Yanchep National Park

Yanchep National Park has become one of my favourite places to go to see wildlife.  One of the things I loved when I arrived was that each time I went I saw something that amazed me.

Koala feeding at Yanchep

This is one of the few places in WA where you can see koalas.  They don’t live in the wild in WA as there aren’t any suitable areas – large enough forests with the right
kinds of eucalyptus trees.  In Yanchep they live in eucalyptus trees in ‘open’ enclosures.  Extra branches of food are provided in large containers.  The raised walkway ensures that you can get a really good, close up view of them.  Absolutely mesmerising.

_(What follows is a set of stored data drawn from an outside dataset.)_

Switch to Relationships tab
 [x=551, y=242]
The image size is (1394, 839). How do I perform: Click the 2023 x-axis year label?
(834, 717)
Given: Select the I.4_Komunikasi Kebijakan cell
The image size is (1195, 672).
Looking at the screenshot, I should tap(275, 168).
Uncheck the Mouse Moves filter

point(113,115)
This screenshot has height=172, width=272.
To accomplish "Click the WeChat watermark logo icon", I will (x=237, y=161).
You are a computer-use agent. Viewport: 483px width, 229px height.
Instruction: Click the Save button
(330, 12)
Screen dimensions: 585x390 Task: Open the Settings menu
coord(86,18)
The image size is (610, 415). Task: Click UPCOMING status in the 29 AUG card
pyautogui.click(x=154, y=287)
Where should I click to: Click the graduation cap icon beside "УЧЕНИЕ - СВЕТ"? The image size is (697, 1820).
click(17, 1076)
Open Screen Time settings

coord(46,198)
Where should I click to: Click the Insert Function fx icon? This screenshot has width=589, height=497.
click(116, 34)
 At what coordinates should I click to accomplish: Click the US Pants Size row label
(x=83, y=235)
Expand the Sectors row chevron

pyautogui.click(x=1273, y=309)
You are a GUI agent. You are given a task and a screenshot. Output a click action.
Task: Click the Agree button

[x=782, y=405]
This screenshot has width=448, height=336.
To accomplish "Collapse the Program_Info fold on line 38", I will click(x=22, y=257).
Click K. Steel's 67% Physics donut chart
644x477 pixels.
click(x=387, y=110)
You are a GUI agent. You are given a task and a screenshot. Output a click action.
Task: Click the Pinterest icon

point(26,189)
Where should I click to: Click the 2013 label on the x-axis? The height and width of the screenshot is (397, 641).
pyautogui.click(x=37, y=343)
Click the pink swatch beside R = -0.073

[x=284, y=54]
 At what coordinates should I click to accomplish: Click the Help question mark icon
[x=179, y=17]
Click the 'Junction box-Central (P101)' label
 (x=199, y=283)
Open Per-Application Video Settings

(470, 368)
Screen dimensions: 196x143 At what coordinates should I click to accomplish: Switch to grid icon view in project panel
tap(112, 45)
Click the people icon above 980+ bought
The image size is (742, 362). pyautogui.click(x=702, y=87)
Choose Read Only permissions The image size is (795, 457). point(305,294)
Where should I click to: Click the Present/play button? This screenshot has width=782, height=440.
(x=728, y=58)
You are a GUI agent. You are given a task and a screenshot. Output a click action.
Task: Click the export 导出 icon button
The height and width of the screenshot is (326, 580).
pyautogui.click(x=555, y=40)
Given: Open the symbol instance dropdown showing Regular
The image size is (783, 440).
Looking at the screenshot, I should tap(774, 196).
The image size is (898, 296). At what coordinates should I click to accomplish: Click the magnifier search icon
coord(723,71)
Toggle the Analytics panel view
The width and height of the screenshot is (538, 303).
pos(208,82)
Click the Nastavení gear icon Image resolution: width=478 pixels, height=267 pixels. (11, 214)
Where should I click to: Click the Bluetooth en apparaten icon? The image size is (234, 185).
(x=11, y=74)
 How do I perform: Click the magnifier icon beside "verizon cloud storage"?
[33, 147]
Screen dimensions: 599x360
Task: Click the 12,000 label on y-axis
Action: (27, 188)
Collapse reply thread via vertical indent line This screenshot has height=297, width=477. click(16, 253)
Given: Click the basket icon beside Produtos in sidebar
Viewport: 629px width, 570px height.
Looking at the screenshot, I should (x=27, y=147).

Kangaroo Chilling Out at Yanchep

There is also a large population of kangaroos.  Arrive early enough and you will find them grazing on the lawns in huge numbers, or on the golf course.  Later in the day, they will be lying in the shade resting.

This is where I first saw a bobtail (blue tongued, short tailed lizard) in the wild.  There are many reptiles there, although you are unlikely to see them.  Most people are more than happy to obey this warning sign.

Snake Warning at Yanchep

Don’t argue with a Tiger Snake

And the birds?  This is where I first saw a purple swamphen. The first time I saw one, it was a little camera shy and it took a while to get a decent picture.  The next time
we visited, we discovered that producing a picnic helps them to overcome any nerves.  It was raiding the food basket along with the ducks and took some effort to shoo away!  Yanchep was also where I first saw a whistling kite – in fact, I saw a pair.  The
Carnaby’s Black Cockatoo is endangered, but you wouldn’t think so when visiting
Yanchep.  Hundreds of them fill the trees and the sky.  I have 2 gripes with this
species.  Firstly, they like to perch very high up in very high trees, so it’s hard to get a good photo without a great zoom lens.  The sky is so bright that they are always silhouetted against a bright background.  Secondly, whenever I get home from Yanchep I have to wash the car as it is covered in cockatoo poo.  Maybe I’ll have to invest in a cover.  It’s a haven for many species largely because of the lake – there is so little open water in the region, especially by April when other lakes have dried up.  There
are also emus in the park.  I haven’t seen one there (it’s quite hard to find them) but I did see my first wild ones nearby, on the way home from the park.  They were just by the side of the road, and they let me approach them to get a picture.

Cave Roof, Yanchep

There are beautiful caves with regular guided tours for all ages – a big hit with the family.  Once the lake is full, at the end of the winter, you can hire rowing boats.  There’s a pub, a cafe and an ice-cream shop too.  On bank holidays the park fills with families bringing picnics or food for barbeques.  It’s not a swings and slides type of park at all but that doesn’t stop the children having a great time there.

Entry on foot or bike is free, but you pay per car for parking.  We bought a park pass
which covers all the WA National Parks, great value for anyone intending to go to several of them.

Some birds you might see at Yanchep: white-tailed black cockatoo (also known as Carnaby’s black cockatoo), gallah, ringneck, purple swamphen, whistling kite, swamp harrier, Eurasian coot, dusky moorhen, white faced heron, white Ibis, musk duck, Australian wood duck, teal, Australasian shoveler, Great egret, clamorous reed-warbler, great crested grebe, darter, cormorant, honey eater, fan tail, emu (if you are very lucky!), wattlebird

2 responses to “Yanchep National Park”

  1. Ben says:

    It’s a great place as I am a local I take my nieces there often unfortunately i was driving the other day and seen a resident emu had been hit by a cat so remember to take care wen driving around the yanchep area as it one of the only places to have so many wildlife especially the resident family of emus

  2. Sue says:

    I hope it wasn’t a parent of chicks that was killed. It’s worth remembering too that if you see one cross the road and disappear into the bushes, it may well be followed by several more so slow right down until you are past the crossing point.